═════ PAGE EXCERPT

This literary network of Munster women, termed the Chetwood-Wilmot circle by Angela Byrne, wrote poems, elegies. ballads as well as correspondence. Considered a talented harpist and vocalist, Curran's chief passion was music. Curran also played the piano, and during her lifetime Curran received music tuition from Thomas Moore. Two unpublished compositions by Curran survive in the collection of Martha Wilmot; a 7-stanza piece “On Hearing the Death Watch” and an untitled love song.. Curran also wrote poetry, of which five which survive in Wilmot and Chetwood family papers; ‘The Dream’, ‘The Tear’ 'The Young Man’s Dream’, ‘On Hearing the Death Watch’ and ‘Song'. An embroidery sample by Curran is held at the National Library of Ireland.

==Marriage and death==
At Woodhill, Curran met her future husband Henry Sturgeon, a British Captain in the Royal Staff Corps. On 25 November 1805, Curran married the Henry Sturgeon at Rathcooney Parish Church in a service officiated by The Rev John Chetwode. The couple subsequently lived in England until the outbreak of the War of the Fourth Coalition in October 1806. Sturgeon was stationed in Messina, Kingdom of Sicily (present-day Italy), and the couple arrived there by 15 December 1806. Curran was deeply unhappy during her time in Sicily, suffering from severe vomiting during her pregnancy as well as loneliness and anxiety. Sturgeon was recalled to England in late 1807, and despite Curran being in the late stages of pregnancy, the couple’s request for a period of leave at Gibraltar was denied.

══════════
═════ SUPPLIED INFORMATION

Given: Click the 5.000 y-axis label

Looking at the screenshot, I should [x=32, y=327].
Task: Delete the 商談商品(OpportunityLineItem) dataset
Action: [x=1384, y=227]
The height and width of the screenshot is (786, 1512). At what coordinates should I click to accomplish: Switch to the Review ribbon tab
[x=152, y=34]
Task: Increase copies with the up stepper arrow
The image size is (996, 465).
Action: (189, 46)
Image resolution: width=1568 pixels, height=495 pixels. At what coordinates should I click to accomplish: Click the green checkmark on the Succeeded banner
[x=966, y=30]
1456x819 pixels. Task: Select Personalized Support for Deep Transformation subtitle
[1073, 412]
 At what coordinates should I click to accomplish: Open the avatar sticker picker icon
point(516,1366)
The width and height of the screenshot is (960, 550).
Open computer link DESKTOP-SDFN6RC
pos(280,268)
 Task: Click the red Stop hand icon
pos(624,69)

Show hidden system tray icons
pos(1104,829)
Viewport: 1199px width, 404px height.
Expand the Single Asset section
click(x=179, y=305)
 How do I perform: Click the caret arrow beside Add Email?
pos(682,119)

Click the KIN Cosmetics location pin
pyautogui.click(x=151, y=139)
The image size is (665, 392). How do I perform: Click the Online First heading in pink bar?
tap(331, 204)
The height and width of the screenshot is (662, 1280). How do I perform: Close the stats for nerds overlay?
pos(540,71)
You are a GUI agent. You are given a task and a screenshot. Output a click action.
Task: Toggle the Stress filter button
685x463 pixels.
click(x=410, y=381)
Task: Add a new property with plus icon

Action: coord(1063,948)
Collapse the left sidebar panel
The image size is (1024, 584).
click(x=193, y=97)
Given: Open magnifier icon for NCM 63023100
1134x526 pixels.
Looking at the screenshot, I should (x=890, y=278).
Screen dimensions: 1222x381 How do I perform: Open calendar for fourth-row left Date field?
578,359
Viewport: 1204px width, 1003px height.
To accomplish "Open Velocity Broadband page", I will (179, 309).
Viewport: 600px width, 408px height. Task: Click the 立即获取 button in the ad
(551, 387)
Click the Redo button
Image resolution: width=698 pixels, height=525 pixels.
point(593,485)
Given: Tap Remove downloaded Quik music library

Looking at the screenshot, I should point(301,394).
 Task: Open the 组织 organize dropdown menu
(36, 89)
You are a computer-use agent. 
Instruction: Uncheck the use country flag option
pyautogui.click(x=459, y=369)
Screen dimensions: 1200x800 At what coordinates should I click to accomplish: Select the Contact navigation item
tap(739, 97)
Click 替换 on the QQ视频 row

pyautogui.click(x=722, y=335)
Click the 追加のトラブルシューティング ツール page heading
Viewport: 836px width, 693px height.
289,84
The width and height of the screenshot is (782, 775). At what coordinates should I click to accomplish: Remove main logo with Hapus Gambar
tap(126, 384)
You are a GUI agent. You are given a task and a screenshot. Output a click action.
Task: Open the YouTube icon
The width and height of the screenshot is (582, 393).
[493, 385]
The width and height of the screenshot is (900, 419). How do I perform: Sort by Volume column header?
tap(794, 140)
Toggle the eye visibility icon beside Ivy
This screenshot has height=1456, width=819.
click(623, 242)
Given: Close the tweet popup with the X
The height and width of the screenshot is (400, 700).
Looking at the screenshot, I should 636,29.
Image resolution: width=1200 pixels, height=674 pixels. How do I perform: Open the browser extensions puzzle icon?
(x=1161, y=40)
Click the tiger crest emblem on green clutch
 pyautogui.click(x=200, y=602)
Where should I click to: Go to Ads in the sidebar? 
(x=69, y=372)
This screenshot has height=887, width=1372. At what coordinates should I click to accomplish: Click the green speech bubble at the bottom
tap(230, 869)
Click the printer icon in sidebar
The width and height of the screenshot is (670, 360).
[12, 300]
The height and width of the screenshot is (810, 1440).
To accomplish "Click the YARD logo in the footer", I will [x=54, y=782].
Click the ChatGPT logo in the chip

══════════

EXERCISE REQUIREMENTS:
a - In the Curran passage, transcribe the text starting with "This literary network" and going on through "Library of Ireland.".
b - According to the Curran passage, at which church did Curran marry Henry Sturgeon?
c - Using the Curran passage, explain why Curran's time in Sicily was so difficult for her.

RESPONSES IN ORDER:
a -
This literary network of Munster women, termed the Chetwood-Wilmot circle by Angela Byrne, wrote poems, elegies. ballads as well as correspondence. Considered a talented harpist and vocalist, Curran's chief passion was music. Curran also played the piano, and during her lifetime Curran received music tuition from Thomas Moore. Two unpublished compositions by Curran survive in the collection of Martha Wilmot; a 7-stanza piece “On Hearing the Death Watch” and an untitled love song.. Curran also wrote poetry, of which five which survive in Wilmot and Chetwood family papers; ‘The Dream’, ‘The Tear’ 'The Young Man’s Dream’, ‘On Hearing the Death Watch’ and ‘Song'. An embroidery sample by Curran is held at the National Library of Ireland.

b - Rathcooney Parish Church.

c - Curran was deeply unhappy in Sicily because she suffered from severe vomiting during her pregnancy. She also suffered from loneliness and anxiety.